JWTs are stateless and scale across services but are hard to revoke, while server sessions are stateful, easily revoked, and simpler for single web apps. Many systems combine short-lived JWTs with refresh tokens to get both scalability and control.

Option A
JWT
Option B
Server Sessions
Category
Identity Auth
Comparison Points
7

Overview

JWTs (JSON Web Tokens) and server sessions are two ways to remember that a user is logged in. A session stores user state on the server and hands the client an opaque session ID, usually in a cookie. A JWT is a signed, self-contained token that carries the user's claims, so the server can validate it without looking anything up.

Key Differences

The defining contrast is where state lives. Sessions are stateful: the server holds the data, and the cookie is just a pointer. JWTs are stateless: the token itself contains the claims, signed so they cannot be tampered with. This makes JWTs attractive for horizontally scaled and multi-service systems, because any instance can validate a token without a shared session store or sticky sessions.

That same statelessness creates the JWT's biggest weakness: revocation. A session can be invalidated instantly by deleting it server-side, but a valid JWT remains usable until it expires unless you add a blocklist—reintroducing the very server state JWTs aimed to avoid. Short token lifetimes with refresh tokens mitigate this but add complexity.

Other trade-offs: JWTs are larger and travel on every request, while session cookies are tiny. JWT claims can become stale (e.g., revoked permissions) until expiry, whereas sessions always reflect current server state. Each has security pitfalls—JWTs from insecure storage or weak algorithm handling, sessions from CSRF if cookies are not protected.

When to Choose JWT

Choose JWTs for stateless APIs, microservices, and mobile or cross-service scenarios where avoiding a shared session store simplifies scaling. They shine when many services must independently verify identity without a central lookup.
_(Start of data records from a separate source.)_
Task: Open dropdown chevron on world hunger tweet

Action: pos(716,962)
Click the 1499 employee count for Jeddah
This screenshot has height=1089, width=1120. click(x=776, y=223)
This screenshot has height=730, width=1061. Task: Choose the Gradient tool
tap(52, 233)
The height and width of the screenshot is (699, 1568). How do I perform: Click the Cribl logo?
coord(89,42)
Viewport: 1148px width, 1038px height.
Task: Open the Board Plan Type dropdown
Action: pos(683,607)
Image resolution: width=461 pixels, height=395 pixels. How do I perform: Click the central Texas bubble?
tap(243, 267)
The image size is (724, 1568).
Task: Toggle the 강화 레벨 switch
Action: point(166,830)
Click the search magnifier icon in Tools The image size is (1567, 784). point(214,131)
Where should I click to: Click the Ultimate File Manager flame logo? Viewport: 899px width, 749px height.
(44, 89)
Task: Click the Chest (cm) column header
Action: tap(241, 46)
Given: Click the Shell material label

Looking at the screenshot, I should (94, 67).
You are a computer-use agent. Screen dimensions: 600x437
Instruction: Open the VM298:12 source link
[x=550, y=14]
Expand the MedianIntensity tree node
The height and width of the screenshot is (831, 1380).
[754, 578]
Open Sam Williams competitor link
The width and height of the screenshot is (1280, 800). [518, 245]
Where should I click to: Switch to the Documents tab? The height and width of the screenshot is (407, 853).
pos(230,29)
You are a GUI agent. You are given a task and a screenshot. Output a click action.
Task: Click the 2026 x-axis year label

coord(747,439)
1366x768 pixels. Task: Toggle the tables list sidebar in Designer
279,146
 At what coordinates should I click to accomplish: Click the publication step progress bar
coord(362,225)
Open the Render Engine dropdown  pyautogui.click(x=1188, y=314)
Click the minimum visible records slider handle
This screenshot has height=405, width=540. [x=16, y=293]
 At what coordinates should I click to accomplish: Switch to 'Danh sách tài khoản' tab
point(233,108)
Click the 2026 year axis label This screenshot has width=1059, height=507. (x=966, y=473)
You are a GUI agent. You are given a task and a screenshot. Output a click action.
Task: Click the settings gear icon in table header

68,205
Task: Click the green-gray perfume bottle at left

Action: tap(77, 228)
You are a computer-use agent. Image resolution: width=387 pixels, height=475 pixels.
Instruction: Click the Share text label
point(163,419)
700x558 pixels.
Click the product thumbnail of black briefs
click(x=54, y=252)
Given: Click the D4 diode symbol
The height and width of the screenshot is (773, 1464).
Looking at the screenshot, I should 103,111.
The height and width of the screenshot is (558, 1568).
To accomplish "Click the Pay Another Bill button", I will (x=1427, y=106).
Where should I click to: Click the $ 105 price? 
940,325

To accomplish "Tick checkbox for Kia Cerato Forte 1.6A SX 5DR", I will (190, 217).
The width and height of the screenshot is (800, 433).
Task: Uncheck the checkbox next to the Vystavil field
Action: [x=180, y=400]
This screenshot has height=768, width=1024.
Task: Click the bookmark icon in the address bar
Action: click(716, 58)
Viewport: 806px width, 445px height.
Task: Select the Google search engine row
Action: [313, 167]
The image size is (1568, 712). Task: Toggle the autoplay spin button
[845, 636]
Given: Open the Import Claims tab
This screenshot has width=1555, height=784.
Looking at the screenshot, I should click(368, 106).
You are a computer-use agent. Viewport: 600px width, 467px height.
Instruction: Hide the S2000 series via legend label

When to Choose Server Sessions

Choose server sessions for traditional web applications, especially when immediate revocation, small cookies, and always-fresh permissions matter. Sessions are simpler to reason about for a single application and avoid the token-lifecycle complexity of JWTs.

Verdict

Neither is strictly better. Sessions offer simplicity and instant revocation; JWTs offer stateless scalability across services. A common hybrid uses short-lived JWT access tokens with server-tracked refresh tokens, blending stateless requests with controllable revocation. Choose based on architecture: sessions for cohesive web apps, JWTs for distributed APIs.